::: FRAGMENTO PARA LEER :::

De tal suerte vive el pueblo y en él el individuo vive la indestructible realidad del ser, al cual, empero, está entregado. Ha de sobrellevar, pues, el peso de la existencia, sólo que no se plantea la cuestión acerca de si tal carga se justifica. El hombre del pueblo admite la vida con todas sus penurias como algo dado; por lo demás no conoce las técnicas que le permitirían sustraerse a ellas. Simplemente las soporta y de ahí su grandeza.
El pueblo es un ente abandonado a sí mismo, fatigado y agobiado. Es posible que sea astuto, mas, sólo se trata en él de una astucia que se da dentro de ese ser del que se encuentra cautivo. Claro es que también se da el mal, y en gran medida, en el pueblo. En medio de la infantil e inocente alegría y de la bondad más acendrada puede surgir de pronto, cual rayo, un estallido de pasión que se convierte al punto en necia furia. Todas las malas pasiones, furor salvaje, perfidia, imprevisibles raptos de destrucción, crueldad sin límites, abandono a la vida licenciosa y al alcohol, corrupción, todas las fuerzas del mal pueden enseñorearse de él, mas con todo eso, sí, a pesar de eso, el pueblo es "bueno como los niños".
En el fondo, para Dostoyevski, lo mismo que para todo romántico, el pueblo es un ser de existencia mítica. Ese pueblo que Dostoyevski concibe está constituido por los hombres individuales de la vida diaria, pero detrás de ellos hay otra esfera a la que asimismo pertenecen, la esfera propia y primigenia de lo humano, y es por su inclusión en ella que los hombres adquieren el carácter de pueblo.
Y el pueblo así concebido está cerca de Dios.
En las observaciones preliminares de esta obra señalé que en el universo de Dostoyevski los hechos y elementos primarios del ser como la tierra y el sol, el mundo animal y el vegetal, la maternidad, la vida del niño, el dolor y la muerte, tenían relación con lo religioso. Y en efecto, están colmados de significación religiosa, pero en sí mismos constituyen además indicaciones de cómo lo creado se sumerge en Dios, indicaciones de la estrecha relación entre Éste y sus criaturas, de unión... Así pues, el pueblo, y en virtud de esa proximidad, está en cierto modo abierto a Dios. Está próximo a Dios, porque está asimismo abierto a los elementos fundamentales del ser y a ellos indisolublemente entretejido y entregado.

::: MATERIAL EXTRAÍDO :::

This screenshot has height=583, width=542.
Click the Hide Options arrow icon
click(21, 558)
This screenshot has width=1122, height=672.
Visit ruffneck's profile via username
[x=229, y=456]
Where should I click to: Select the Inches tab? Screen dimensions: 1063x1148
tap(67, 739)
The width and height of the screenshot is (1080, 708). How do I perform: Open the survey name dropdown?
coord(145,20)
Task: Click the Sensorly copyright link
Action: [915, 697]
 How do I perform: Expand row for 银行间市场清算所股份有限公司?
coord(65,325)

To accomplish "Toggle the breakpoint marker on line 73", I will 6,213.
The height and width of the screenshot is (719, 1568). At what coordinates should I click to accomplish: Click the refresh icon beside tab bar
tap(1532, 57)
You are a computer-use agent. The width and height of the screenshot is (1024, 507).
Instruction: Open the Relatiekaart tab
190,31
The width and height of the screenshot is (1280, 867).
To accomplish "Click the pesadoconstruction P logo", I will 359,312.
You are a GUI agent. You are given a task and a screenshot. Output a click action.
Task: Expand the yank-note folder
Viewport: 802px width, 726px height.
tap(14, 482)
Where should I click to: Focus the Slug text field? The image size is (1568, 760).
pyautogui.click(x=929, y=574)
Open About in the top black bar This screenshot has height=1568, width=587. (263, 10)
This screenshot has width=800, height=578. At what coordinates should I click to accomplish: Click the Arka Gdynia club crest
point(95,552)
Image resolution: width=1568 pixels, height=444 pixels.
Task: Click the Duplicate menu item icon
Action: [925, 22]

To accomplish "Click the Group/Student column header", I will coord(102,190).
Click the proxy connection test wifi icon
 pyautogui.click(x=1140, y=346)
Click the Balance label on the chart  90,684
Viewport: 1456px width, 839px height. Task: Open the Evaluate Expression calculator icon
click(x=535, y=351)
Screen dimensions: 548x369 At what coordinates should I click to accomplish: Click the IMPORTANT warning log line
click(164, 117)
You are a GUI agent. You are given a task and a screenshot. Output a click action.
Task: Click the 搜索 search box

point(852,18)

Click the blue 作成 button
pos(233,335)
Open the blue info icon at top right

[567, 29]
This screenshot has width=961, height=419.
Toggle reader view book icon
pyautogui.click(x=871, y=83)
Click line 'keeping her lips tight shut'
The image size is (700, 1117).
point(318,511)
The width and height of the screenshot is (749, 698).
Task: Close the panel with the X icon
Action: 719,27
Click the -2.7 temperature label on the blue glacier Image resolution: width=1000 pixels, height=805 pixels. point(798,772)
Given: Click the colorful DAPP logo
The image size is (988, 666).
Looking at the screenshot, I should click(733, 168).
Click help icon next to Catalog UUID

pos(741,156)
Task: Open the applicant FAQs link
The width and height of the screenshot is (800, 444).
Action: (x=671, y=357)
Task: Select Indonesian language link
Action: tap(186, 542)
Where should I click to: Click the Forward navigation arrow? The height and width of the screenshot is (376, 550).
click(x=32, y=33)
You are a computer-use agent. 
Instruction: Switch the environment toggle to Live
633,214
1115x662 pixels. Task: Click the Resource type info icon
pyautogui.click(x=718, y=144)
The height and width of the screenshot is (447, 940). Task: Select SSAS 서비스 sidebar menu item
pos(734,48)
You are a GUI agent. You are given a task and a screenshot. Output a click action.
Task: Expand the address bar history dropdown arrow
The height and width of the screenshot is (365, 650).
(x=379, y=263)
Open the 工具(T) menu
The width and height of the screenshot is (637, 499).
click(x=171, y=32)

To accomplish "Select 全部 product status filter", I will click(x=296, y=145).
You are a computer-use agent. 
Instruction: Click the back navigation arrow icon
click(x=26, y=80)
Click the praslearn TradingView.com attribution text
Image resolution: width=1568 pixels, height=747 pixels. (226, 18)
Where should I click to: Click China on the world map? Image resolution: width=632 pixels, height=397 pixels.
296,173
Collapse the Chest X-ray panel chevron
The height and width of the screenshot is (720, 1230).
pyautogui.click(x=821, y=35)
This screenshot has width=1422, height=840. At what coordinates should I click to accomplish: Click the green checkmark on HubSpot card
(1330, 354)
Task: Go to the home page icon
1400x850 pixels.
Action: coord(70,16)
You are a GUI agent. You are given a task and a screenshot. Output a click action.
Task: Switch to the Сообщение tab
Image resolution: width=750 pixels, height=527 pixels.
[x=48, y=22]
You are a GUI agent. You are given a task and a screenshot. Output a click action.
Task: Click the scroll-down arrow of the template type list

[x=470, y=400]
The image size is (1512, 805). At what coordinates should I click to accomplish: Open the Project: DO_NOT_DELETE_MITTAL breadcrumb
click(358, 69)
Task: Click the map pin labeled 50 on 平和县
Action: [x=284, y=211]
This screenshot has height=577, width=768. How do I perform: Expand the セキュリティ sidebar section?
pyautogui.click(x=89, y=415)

:::

EN QUÉ CONSISTE -
Traduzca al inglés esta oración del fragmento sobre Dostoyevski y el pueblo: "Y el pueblo así concebido está cerca de Dios." El material no guarda relación alguna con el fragmento.

RESPUESTA FINAL -
And the people thus conceived are close to God.